Stay Afloat With Positive Cash Flow
By Iain Williamson | April 1, 2011
You may have heard the old adage "Profit is an illusion, cash flow is fact." Sounds flippant? Perhaps, but, in truth, it's a maxim every business owner would be smart to heed. Essentially, it underscores the differences between a typical profit-and-loss statement and cash flow, which is the lifeblood of any company.
Take a look at the money coming into your business. If you're in retail (or run any other business-to-consumer enterprise), you probably get paid up front. Or, it may take a couple of days for the money from sales by credit card to be deposited into your bank account.
On the other hand, if you run a business-to-business enterprise, you probably have to offer your customers payment terms—usually 30 days. In reality, terms of 30 days often mean that you won't see your money for 45 days, 60 days or even longer. (Now, you can scream at your customer over the phone, but, if you scream too loudly, you may lose the customer!)
Financing your customers
When you issue an invoice, it is entered as a sale and as an account receivable in your books. As such, it contributes positively towards the profit in your profit-and-loss income statement—but it's still an "illusion." Unless you go to a bank or a factoring company and borrow against the receivable, you may not see that money for almost 60 days.

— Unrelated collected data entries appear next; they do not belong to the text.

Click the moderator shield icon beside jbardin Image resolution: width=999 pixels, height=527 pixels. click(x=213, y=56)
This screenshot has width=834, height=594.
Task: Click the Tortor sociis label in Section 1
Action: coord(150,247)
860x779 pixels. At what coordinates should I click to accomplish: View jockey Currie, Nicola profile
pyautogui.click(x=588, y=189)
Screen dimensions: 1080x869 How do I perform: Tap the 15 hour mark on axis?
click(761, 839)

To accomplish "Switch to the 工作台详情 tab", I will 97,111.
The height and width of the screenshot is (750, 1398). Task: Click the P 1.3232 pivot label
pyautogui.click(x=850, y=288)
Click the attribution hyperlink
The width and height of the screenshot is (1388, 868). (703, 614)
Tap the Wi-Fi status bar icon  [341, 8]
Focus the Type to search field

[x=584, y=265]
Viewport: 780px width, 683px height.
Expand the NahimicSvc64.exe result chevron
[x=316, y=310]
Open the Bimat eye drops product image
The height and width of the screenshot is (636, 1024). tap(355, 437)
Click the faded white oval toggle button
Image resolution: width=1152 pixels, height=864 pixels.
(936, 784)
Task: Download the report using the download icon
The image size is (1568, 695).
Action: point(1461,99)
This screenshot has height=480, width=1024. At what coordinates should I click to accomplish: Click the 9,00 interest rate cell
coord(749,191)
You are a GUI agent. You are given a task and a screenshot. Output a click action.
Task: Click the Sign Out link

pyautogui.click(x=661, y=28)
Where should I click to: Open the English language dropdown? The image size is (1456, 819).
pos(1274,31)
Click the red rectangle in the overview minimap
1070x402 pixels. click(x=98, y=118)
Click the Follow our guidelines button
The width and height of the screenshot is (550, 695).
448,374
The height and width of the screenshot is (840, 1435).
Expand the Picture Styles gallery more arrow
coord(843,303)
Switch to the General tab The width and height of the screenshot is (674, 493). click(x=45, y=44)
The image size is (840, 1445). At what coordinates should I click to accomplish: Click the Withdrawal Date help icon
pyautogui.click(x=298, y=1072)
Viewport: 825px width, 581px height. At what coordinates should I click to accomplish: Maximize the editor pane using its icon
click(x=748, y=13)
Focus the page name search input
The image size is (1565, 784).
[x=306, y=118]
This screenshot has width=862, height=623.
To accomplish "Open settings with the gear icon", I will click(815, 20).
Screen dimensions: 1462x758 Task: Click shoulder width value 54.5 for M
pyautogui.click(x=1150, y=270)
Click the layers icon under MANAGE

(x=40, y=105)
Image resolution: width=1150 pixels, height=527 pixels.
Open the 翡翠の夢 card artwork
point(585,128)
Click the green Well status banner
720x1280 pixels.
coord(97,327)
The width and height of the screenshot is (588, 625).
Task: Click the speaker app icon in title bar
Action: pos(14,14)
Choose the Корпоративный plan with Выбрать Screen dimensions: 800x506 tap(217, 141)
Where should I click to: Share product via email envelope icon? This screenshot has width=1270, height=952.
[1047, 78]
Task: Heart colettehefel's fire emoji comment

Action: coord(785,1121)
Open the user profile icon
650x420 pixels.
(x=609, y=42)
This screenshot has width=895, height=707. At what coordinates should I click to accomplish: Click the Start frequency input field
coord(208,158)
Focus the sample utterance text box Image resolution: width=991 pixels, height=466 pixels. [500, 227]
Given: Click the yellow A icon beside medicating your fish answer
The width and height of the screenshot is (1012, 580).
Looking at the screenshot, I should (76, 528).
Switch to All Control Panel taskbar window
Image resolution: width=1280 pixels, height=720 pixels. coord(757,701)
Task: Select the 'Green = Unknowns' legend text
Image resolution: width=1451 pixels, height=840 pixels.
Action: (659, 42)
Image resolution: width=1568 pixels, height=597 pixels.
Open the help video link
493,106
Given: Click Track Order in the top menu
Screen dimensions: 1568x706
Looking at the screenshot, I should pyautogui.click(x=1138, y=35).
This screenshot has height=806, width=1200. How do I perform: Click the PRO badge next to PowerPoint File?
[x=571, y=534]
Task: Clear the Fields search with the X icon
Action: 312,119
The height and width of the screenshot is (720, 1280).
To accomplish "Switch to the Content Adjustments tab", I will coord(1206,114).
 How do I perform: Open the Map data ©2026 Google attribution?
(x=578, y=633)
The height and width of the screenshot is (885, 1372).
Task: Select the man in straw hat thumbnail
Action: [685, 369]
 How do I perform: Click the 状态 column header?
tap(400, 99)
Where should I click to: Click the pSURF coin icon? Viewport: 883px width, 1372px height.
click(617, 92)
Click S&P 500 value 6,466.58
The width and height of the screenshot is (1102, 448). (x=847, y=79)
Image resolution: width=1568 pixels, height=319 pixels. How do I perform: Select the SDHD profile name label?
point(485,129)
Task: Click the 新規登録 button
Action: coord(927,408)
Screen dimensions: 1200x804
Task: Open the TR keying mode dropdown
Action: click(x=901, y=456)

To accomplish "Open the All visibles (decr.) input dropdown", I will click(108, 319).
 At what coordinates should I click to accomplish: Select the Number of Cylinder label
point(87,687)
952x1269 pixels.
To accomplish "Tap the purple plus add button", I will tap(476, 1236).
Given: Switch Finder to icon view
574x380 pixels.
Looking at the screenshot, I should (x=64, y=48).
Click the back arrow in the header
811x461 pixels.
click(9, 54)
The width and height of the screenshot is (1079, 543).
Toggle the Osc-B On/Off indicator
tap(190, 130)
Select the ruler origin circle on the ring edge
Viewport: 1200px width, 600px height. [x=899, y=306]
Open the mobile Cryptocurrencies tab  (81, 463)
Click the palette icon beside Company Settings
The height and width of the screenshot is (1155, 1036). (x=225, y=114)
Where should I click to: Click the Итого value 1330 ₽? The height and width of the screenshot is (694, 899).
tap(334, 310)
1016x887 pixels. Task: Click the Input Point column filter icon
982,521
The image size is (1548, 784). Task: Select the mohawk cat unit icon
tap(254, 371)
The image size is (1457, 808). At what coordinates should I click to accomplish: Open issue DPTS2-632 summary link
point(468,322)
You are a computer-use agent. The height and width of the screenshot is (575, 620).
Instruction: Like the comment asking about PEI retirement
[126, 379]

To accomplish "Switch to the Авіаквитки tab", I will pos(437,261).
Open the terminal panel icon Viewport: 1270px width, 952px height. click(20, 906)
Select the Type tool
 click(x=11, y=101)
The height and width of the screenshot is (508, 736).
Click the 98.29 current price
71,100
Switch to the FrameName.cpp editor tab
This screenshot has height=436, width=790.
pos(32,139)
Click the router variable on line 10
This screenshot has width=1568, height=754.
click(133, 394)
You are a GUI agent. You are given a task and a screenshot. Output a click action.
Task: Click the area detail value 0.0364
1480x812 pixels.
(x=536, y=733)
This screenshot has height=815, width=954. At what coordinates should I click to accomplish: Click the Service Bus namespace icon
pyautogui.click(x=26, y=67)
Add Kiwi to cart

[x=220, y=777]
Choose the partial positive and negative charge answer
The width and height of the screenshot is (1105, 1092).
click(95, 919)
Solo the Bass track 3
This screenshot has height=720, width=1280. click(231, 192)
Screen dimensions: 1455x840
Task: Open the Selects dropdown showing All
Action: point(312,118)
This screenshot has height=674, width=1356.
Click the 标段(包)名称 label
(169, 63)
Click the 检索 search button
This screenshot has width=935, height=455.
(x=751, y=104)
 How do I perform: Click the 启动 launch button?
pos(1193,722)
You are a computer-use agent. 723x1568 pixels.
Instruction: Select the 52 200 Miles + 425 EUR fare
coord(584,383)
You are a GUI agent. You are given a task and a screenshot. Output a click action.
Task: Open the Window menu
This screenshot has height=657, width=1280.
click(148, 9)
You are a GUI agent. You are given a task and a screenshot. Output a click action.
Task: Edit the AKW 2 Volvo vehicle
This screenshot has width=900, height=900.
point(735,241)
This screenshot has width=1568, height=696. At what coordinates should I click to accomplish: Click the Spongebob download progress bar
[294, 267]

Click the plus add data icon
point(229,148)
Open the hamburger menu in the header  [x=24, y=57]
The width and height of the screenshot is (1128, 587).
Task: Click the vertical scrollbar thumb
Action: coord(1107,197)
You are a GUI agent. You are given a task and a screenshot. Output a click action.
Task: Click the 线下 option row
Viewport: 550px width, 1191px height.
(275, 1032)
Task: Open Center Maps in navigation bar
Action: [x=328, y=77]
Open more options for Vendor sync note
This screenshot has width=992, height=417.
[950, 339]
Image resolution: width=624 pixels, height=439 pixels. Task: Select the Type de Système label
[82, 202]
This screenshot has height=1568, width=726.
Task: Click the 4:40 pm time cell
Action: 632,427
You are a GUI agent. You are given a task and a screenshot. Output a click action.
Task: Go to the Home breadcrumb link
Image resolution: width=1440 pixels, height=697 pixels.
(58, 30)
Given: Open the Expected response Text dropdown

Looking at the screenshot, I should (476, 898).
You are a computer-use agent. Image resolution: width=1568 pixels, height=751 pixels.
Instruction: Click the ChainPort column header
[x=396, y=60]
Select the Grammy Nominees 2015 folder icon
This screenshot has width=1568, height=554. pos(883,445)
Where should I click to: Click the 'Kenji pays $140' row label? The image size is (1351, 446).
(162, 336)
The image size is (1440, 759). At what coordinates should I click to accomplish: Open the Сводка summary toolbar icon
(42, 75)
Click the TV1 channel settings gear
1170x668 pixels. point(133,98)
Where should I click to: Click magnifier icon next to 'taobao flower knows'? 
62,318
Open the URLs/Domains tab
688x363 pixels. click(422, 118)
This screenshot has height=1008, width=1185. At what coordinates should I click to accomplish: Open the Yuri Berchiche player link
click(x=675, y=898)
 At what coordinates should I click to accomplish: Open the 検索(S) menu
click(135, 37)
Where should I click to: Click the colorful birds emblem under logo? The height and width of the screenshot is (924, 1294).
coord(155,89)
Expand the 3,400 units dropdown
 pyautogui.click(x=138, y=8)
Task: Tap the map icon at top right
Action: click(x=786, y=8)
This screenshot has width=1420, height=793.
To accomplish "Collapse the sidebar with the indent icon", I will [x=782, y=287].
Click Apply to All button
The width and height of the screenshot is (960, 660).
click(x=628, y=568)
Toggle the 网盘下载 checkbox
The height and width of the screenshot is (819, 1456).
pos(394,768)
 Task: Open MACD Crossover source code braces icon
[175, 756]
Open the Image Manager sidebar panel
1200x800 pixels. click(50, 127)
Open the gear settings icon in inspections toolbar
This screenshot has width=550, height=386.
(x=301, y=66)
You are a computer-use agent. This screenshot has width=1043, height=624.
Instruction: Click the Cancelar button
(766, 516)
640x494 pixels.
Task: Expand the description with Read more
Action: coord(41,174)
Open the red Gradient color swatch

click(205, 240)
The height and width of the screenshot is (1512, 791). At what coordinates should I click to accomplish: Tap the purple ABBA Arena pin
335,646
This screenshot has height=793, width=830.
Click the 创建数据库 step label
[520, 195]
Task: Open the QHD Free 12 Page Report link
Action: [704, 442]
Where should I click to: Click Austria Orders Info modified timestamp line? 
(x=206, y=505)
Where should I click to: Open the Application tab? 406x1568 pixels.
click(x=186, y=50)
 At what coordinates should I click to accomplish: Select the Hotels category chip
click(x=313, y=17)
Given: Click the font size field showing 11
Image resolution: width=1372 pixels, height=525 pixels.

On the flip side, if you're new in business and haven't yet established a good credit rating, you may have to pay your suppliers on the spot—cash on delivery. In essence, you are financing your customers.
You may say that's not fair, but any decent-sized customer with a good credit rating will expect to be offered trade credit. If they're not, they will simply shop elsewhere (unless, of course, your product or service is unique).
To add to the cash crunch, when you started your business, you may have purchased equipment, computers, supplies and inventory. You may also be renting premises, hiring workers, paying for advertisements and other expenses.
Project and subtract on a regular basis
The goal, of course, is to break even and achieve positive cash flow—sooner rather than later. To track this, you should project your incoming cash and subtract your outgoing cash on a weekly or monthly basis, which can be done with a calculator and some columned paper. Alternatively, you can use spreadsheet software or a basic accounting program.
Whatever method you choose, this careful monitoring will ultimately signal when you can stop eating Kraft Dinner and move on to filet mignon!